Common Problems by Model Year

While the platform is largely the same, there are key differences and improvements over the years. Knowing them can help you target your search for the most reliable model.

Model Years Key Issues & Considerations
2013 The first model year. Most prone to early issues like the valve spring recall, tail light condensation, and early-version fuel pumps. Many have been fixed under warranty, but service history is critical.
2014 Improvements were made to address some 2013 issues. Generally more reliable, but still wise to check for a completed valve spring recall if applicable. Some cars still had fuel pump ‘crickets’.
2015-2016 Considered the most sorted years for the Scion FRS. Most of the early kinks were worked out. These model years featured revised suspension tuning for better handling and ride quality. A solid choice.
2017+ (Toyota 86) Post-Scion era. The car was rebranded as the Toyota 86. Gained a small horsepower bump (for manual models), revised gearing for better acceleration, and further suspension tweaks. Very reliable.

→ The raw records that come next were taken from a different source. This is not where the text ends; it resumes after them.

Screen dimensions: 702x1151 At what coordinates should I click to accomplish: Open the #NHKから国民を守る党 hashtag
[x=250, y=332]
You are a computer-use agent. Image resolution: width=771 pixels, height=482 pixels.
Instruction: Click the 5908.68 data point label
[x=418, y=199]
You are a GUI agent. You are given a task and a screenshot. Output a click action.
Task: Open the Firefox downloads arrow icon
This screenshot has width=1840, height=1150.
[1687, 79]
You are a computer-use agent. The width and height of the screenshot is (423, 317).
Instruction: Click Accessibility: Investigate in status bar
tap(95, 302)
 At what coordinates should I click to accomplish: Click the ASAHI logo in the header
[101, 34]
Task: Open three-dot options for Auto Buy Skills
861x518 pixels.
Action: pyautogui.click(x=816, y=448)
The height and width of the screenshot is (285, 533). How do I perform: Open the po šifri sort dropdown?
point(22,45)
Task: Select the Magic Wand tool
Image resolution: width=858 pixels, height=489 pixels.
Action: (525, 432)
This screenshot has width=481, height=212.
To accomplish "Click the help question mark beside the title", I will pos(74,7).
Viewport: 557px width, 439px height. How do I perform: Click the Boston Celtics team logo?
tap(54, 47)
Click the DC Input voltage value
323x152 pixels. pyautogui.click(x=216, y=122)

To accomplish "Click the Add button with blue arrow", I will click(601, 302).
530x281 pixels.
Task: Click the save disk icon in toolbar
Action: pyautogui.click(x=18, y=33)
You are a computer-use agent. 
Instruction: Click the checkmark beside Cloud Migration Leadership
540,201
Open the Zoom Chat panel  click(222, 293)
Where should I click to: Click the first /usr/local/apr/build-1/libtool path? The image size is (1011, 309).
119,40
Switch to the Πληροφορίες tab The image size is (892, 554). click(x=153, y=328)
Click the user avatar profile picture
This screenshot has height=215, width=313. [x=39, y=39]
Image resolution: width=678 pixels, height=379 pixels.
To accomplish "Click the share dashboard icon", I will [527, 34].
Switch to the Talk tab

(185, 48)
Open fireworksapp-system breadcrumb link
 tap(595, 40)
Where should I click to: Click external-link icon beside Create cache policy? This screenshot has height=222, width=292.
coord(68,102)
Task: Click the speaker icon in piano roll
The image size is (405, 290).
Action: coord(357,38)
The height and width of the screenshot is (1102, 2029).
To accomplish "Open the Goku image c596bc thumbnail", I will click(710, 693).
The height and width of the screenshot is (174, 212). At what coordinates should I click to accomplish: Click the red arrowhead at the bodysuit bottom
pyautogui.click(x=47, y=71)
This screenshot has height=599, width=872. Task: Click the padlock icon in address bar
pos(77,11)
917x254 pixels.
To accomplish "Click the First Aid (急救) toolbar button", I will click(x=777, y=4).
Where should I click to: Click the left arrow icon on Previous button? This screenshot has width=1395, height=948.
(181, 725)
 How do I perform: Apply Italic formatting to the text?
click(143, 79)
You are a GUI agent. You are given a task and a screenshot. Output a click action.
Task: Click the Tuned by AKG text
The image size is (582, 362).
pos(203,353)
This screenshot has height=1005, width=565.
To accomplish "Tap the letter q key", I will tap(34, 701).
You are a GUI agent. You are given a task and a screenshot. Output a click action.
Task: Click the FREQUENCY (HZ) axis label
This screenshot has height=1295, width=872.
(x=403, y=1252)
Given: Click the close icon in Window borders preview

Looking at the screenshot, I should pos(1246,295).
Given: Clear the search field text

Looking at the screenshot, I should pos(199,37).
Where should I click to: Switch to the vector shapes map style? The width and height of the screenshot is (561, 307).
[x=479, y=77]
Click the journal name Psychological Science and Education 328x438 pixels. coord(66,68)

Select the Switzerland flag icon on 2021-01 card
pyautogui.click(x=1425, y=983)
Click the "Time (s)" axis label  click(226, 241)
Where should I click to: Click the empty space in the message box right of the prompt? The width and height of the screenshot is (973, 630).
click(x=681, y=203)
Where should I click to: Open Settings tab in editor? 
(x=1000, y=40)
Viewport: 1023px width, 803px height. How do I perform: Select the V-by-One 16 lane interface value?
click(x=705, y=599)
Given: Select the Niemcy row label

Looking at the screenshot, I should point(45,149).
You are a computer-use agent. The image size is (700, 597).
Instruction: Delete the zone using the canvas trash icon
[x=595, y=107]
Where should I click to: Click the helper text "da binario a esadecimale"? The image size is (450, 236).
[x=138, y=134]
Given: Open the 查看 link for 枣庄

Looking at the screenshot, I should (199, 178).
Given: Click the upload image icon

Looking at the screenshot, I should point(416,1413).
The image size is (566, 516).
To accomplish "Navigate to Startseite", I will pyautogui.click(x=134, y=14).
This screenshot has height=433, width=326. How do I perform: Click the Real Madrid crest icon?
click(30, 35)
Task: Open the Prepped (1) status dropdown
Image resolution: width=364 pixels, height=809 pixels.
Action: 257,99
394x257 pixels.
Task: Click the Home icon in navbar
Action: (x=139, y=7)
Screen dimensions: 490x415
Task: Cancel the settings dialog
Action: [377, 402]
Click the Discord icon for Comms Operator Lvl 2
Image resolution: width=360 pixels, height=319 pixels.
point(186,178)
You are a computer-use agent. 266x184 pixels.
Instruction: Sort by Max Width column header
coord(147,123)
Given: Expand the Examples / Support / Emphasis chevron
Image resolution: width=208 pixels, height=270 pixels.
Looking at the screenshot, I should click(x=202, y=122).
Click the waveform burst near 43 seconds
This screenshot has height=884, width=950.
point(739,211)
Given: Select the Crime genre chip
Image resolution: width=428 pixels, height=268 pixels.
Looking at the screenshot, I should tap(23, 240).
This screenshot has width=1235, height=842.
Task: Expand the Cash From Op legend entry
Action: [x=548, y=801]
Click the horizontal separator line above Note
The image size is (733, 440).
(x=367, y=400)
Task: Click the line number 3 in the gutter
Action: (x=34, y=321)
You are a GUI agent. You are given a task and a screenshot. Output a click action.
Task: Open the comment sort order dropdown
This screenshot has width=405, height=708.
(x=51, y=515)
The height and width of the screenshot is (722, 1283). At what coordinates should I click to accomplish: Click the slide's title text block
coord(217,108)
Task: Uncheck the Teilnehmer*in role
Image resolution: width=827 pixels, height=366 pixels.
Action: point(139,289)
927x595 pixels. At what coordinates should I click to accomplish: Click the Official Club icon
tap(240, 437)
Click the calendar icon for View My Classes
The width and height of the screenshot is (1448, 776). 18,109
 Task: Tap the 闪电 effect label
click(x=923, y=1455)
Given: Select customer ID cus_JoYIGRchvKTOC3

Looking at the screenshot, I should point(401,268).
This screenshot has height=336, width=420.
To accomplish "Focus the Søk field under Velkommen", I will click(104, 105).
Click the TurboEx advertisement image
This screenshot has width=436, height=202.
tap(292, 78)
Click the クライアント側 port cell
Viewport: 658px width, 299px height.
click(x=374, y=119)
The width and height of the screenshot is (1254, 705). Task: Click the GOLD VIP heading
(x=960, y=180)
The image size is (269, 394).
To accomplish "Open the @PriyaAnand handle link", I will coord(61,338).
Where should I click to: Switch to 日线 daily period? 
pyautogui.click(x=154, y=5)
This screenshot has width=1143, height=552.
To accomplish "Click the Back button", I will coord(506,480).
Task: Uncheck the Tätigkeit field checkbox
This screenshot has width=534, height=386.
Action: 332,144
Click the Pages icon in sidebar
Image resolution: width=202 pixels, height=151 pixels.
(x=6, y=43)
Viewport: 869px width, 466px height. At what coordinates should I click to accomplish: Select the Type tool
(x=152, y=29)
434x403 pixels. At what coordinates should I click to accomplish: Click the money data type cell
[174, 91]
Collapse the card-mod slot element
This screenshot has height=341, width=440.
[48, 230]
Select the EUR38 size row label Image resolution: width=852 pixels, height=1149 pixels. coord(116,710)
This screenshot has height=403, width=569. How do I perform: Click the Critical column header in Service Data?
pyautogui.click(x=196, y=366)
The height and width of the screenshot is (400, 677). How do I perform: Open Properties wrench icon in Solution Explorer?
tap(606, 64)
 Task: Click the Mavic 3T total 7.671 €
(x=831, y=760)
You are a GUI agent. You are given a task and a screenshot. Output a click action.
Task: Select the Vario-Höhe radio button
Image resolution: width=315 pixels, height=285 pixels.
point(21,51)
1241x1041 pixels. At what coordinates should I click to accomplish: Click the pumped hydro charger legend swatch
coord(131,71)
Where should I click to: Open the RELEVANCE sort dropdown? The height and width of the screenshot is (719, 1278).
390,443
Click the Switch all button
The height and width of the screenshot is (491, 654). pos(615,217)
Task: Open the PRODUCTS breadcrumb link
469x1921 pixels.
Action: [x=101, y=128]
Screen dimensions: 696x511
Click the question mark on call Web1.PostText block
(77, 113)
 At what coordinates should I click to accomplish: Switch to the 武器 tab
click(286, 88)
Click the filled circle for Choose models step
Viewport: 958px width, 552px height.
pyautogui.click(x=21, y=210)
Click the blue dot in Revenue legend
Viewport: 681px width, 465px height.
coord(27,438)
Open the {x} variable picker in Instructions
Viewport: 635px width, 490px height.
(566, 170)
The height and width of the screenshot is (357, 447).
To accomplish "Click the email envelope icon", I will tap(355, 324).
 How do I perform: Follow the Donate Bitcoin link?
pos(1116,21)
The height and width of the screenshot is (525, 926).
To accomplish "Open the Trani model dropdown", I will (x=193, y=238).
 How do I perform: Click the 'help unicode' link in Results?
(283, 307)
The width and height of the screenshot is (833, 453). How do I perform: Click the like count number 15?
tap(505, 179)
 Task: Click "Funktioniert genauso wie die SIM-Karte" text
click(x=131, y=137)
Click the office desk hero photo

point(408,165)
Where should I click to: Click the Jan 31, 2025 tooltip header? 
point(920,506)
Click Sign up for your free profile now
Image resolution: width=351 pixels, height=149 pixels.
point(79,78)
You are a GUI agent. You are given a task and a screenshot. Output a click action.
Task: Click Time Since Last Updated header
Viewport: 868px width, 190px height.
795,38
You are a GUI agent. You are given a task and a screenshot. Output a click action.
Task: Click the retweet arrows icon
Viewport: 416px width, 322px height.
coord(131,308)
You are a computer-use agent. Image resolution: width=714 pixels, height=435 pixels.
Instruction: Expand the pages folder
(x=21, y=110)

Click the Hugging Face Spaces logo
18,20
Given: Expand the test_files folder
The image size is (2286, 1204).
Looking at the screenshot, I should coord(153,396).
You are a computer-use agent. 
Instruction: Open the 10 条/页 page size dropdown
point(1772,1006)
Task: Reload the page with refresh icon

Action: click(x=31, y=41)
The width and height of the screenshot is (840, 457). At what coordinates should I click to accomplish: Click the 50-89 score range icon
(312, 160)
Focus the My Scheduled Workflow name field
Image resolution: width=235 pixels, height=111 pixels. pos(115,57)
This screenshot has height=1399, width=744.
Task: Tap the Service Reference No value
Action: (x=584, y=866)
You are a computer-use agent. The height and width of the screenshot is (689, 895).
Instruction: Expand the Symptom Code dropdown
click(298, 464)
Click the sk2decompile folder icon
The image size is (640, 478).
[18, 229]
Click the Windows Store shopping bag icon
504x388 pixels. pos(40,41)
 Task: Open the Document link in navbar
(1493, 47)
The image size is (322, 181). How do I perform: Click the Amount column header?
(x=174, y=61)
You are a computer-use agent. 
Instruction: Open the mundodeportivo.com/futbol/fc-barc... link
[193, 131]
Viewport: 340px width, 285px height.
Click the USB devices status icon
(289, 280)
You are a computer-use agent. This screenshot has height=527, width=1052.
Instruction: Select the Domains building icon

Frequently Asked Questions

Which are the best Scion FRS years for reliability?

The 2015 and 2016 model years are often considered the sweet spot for the Scion FRS, as most of the early production issues from 2013 had been resolved by then.

Is the Scion FRS an expensive car to maintain?

No, maintenance costs are very reasonable, on par with other Toyota or Subaru models. Consumables like brakes and tires are affordable, and oil changes are standard. The only pricier job is the 60,000-mile spark plug service due to labor.

What is the torque dip on the FRS and can it be fixed?

The torque dip is a noticeable drop in power between 3,500 and 4,500 RPM on the stock engine. It can be almost entirely eliminated with an unequal-length (UEL) or equal-length (EL) aftermarket header and a corresponding ECU tune.

Can the FA20 engine reliably handle a turbo or supercharger?

On stock internals, the FA20 can safely handle a modest amount of boost, typically around 6-8 PSI, which yields about 280-300 horsepower. Pushing beyond that requires building the engine with stronger rods and pistons for long-term reliability.